Since 2008 the State Agency of Medicines (SAM) carries out an annual survey of collaboration partners to obtain information regarding the operation of SAM within the year in order to improve the quality of the services provided and make other improvements to the operation of the institution.

In October 2015 (13.10.2015. – 30.10.2015.) the survey took place for the 8th time. In this survey participated 101 respondents. The majority of SAM collaboration partners are marketing authorisation holders, medicines manufacturers, medical devices manufacturers, medicines wholesalers, pharmacies, healthcare professionals, medical treatment institutions and research institutions.

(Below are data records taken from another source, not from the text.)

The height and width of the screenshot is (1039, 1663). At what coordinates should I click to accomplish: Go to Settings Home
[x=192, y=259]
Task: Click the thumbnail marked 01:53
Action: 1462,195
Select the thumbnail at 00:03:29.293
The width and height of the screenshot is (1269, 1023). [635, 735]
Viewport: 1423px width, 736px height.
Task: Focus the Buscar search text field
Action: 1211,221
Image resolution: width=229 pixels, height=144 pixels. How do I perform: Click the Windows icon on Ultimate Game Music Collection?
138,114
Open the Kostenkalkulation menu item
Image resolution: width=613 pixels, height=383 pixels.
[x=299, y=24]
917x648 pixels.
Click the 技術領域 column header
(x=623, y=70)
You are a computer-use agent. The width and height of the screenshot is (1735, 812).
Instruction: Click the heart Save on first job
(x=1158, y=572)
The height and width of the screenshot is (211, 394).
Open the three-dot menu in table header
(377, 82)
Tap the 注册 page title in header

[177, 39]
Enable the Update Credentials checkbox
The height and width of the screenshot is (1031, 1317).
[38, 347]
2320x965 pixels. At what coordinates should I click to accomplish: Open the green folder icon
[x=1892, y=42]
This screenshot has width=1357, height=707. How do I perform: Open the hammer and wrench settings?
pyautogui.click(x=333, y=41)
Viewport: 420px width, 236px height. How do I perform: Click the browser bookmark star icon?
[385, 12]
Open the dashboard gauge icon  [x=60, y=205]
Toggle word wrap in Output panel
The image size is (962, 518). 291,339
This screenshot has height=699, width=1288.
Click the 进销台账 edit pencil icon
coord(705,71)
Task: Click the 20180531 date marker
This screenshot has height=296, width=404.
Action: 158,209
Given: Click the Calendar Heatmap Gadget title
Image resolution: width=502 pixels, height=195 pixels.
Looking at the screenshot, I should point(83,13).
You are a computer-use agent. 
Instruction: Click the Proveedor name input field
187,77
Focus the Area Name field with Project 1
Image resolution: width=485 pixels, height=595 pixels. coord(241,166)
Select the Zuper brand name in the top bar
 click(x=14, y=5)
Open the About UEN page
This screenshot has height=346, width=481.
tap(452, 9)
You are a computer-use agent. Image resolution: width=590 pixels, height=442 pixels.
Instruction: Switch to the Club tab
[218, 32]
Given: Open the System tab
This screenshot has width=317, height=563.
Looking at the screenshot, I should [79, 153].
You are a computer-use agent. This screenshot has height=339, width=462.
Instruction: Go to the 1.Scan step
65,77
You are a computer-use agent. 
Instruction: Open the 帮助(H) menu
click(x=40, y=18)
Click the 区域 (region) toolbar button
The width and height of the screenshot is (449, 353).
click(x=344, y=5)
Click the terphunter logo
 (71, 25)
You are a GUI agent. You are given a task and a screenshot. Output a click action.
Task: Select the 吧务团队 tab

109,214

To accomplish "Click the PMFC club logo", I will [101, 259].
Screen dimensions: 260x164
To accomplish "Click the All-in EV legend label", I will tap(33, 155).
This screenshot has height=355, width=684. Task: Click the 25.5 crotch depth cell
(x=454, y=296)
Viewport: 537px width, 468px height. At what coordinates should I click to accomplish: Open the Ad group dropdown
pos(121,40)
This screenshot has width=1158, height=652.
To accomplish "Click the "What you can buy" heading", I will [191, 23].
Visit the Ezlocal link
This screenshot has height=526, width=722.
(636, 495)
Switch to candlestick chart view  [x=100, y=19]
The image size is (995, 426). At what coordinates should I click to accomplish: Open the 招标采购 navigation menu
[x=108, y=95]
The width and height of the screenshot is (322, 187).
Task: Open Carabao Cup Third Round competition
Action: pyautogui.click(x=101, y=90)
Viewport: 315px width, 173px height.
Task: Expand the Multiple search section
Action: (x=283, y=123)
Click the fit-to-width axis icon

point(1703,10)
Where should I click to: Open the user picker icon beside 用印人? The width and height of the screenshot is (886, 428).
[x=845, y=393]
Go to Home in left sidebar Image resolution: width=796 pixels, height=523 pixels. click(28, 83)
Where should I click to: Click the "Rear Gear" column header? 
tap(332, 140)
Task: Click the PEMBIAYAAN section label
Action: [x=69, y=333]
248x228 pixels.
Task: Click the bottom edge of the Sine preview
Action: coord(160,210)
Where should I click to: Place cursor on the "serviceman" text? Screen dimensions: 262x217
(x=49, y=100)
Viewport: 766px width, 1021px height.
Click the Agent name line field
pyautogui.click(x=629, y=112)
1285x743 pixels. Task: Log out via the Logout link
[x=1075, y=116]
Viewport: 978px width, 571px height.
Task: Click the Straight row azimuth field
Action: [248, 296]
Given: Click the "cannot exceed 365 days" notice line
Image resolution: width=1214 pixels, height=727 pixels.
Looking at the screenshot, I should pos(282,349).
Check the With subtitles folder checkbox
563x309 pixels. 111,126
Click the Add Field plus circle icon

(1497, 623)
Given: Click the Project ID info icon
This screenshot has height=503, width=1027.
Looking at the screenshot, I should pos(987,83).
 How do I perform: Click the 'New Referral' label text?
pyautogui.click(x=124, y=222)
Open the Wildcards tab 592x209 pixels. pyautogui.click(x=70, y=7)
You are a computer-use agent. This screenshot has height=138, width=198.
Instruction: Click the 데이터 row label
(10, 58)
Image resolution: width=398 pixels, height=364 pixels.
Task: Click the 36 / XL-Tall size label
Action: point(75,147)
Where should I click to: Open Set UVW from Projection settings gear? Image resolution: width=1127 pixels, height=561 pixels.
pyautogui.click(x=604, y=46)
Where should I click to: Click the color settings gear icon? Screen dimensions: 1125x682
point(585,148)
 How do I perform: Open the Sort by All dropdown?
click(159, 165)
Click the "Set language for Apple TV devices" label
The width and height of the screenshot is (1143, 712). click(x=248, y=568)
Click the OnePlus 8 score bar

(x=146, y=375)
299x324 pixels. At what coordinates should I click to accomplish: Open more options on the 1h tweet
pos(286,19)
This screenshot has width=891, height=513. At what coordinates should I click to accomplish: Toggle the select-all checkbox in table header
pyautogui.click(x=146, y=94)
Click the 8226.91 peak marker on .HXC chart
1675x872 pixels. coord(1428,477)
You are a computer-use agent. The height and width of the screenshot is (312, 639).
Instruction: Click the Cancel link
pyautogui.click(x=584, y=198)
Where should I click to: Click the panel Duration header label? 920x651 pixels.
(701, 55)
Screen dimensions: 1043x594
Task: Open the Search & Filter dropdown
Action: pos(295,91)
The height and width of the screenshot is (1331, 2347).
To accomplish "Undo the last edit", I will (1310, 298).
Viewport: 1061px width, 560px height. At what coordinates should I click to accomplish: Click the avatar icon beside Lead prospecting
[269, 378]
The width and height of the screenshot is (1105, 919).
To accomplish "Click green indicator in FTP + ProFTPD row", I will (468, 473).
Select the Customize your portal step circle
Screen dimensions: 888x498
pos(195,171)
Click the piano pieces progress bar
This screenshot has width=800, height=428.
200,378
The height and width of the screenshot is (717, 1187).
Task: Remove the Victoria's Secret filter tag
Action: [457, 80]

Basing on the suggestions provided in the previous surveys SAM has introduced new initiatives and has always tried to respect the opinion of clients. For example, the Client Service Centre was established in 2010, electronic circulation of documents is gradually being introduced, informative seminars regarding implementation of normative acts, new European Union requirements and other issues are being organised every year for the collaboration partners.

The data from the survey conducted in 2015 indicate that more than half of respondents and in some instances even more than two thirds of respondents completely agree or more agree than disagree that SAM provides qualitative services (93%), SAM e-services facilitate work (89%), SAM helps in understanding requirements of legal acts within the pharmaceutical field (74%), SAM recommendations help in solving complicated issues (78%) and that SAM is open to innovation and a progressively thinking institution (78%).

In the survey respondents were asked to evaluate in depth different SAM collaboration directions – particularly the areas in which they have the most intensive everyday collaboration with SAM. Thus, SAM has obtained a detailed evaluation of procedures in all areas of SAM operation: marketing authorisation and variations to medicinal products, pharmacovigilance, clinical trials with medicinal products, import and distribution of medicinal products, registration, vigilance and clinical research of medical devices, licensing and compliance evaluation of pharmaceutical activity companies, compliance evaluation of the procurement of human blood and blood components, tissues, cells and organs.

SAM will use the suggestions and evaluations provided in this survey for further advancement of the institution. This year collaboration partners indicated that it is necessary to "continue the work by maintaining the current professional standards within SAM and in relations with collaboration partners", " more informative seminars are necessary due to the changing environment (processes, systems)", "add the pharmaceutical terms in the database", "broaden the possibilities for electronic communication, for example, receive import and export authorisations", "improve the Medicinal Product Register by expanding the search fields in accordance to the information that is visible upon checking all of the selection criteria", and many more constructive suggestions were made.

The State Agency of Medicines expresses its gratitude to the clients for participation in the survey.